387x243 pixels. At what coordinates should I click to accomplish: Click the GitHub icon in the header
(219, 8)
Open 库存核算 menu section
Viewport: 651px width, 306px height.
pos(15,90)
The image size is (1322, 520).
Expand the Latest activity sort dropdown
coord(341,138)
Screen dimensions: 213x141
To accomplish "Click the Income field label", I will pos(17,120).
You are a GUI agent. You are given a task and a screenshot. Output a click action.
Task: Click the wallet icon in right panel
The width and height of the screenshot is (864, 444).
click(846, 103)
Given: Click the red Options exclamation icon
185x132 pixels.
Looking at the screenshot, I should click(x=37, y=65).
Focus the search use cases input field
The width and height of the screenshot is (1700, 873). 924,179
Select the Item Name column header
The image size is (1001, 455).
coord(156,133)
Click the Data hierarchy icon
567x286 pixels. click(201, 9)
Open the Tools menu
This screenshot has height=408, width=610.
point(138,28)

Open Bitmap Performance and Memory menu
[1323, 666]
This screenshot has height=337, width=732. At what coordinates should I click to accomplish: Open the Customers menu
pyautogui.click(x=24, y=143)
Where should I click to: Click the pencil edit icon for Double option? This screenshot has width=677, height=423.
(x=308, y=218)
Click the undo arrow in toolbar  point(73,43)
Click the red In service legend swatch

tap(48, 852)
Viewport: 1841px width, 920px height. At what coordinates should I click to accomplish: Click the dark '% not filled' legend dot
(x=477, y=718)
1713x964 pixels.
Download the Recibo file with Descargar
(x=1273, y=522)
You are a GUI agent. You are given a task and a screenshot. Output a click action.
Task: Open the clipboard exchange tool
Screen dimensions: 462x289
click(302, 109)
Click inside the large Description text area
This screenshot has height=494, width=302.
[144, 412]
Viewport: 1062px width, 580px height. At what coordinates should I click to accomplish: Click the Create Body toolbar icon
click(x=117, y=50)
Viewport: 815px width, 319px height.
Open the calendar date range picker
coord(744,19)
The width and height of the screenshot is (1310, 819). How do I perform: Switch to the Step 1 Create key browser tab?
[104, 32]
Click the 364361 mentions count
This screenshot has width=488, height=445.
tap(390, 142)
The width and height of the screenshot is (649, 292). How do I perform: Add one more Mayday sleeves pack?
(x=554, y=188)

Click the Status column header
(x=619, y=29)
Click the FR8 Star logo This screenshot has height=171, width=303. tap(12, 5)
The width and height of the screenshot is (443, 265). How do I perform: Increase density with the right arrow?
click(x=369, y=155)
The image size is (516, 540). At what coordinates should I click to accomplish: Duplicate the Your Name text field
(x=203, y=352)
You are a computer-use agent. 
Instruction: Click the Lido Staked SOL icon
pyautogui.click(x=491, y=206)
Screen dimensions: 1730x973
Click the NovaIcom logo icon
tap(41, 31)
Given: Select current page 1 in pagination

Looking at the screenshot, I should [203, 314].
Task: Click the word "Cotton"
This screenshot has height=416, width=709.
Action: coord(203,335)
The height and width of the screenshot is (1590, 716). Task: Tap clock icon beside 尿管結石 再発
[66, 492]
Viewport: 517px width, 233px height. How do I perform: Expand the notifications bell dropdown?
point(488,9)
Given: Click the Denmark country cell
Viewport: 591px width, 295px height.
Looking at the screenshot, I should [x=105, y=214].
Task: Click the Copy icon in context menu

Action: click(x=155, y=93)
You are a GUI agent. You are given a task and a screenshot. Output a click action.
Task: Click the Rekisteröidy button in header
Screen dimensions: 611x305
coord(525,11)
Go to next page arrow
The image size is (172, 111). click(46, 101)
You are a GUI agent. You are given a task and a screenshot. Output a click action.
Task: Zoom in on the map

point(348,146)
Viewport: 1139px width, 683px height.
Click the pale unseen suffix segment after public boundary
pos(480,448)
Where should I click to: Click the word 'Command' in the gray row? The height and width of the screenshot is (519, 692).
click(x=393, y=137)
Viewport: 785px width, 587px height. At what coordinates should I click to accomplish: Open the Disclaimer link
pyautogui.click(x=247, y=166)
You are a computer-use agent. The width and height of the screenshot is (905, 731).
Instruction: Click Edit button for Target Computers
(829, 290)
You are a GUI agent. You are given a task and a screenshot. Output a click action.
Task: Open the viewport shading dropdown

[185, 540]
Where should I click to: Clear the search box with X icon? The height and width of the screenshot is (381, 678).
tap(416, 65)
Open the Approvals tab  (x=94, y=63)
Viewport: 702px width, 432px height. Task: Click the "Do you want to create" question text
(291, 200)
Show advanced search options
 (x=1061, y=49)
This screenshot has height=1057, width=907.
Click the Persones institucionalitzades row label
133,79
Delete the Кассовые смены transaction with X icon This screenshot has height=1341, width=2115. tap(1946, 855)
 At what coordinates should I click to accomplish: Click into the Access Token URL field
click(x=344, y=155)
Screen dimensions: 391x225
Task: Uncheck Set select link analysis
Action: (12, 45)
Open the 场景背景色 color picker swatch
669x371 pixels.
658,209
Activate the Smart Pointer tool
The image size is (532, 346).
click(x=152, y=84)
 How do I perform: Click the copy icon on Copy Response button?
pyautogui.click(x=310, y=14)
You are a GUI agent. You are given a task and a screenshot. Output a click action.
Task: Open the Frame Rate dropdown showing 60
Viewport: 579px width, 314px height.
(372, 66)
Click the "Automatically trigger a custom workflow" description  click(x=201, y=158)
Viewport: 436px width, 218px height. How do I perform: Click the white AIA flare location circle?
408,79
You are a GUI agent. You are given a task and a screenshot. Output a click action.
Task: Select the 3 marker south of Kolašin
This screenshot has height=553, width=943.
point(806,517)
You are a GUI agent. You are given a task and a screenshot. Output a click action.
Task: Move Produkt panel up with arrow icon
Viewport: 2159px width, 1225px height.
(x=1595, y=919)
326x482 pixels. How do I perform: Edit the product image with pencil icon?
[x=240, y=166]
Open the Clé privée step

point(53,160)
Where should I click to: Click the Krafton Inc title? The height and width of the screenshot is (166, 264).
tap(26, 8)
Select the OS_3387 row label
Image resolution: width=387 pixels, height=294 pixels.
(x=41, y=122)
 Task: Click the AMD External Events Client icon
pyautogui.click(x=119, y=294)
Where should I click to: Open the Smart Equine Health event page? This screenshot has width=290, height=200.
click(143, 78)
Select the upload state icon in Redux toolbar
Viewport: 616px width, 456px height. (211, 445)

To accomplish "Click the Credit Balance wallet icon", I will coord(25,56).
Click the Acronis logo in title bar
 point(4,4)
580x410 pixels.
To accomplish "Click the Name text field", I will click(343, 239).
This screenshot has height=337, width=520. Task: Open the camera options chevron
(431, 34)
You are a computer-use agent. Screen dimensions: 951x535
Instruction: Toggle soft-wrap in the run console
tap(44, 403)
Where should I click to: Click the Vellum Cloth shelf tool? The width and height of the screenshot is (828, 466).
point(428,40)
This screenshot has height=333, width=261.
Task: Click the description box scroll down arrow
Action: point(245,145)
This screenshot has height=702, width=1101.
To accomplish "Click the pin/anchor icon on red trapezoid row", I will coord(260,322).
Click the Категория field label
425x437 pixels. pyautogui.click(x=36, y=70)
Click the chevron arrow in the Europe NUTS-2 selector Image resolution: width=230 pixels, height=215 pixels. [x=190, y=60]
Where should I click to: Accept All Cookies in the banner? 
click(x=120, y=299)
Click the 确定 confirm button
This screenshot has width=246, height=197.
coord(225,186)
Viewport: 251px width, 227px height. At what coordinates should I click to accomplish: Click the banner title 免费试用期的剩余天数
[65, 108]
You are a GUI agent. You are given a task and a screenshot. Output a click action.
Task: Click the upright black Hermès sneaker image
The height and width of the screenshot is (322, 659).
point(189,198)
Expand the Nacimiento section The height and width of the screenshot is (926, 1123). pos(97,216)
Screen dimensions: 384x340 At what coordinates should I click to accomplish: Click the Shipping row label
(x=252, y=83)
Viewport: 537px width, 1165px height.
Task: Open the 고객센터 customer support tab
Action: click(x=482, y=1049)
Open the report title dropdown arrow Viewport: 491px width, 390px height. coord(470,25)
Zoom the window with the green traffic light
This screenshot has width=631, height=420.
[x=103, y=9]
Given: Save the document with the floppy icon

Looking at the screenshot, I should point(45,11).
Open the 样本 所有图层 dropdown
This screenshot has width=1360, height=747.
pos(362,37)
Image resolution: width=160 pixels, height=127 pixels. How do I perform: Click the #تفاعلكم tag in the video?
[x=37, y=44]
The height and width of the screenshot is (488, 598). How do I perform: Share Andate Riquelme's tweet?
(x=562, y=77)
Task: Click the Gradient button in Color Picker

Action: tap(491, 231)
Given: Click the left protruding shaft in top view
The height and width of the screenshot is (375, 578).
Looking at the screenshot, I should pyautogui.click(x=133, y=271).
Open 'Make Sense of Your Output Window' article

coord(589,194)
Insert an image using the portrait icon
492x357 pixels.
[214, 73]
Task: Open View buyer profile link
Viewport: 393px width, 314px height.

## Task to complete
Copy the entries word for word, from the first line through the line containing "I will pos(17,120).", including that line.

## Written reply
387x243 pixels. At what coordinates should I click to accomplish: Click the GitHub icon in the header
(219, 8)
Open 库存核算 menu section
Viewport: 651px width, 306px height.
pos(15,90)
The image size is (1322, 520).
Expand the Latest activity sort dropdown
coord(341,138)
Screen dimensions: 213x141
To accomplish "Click the Income field label", I will pos(17,120).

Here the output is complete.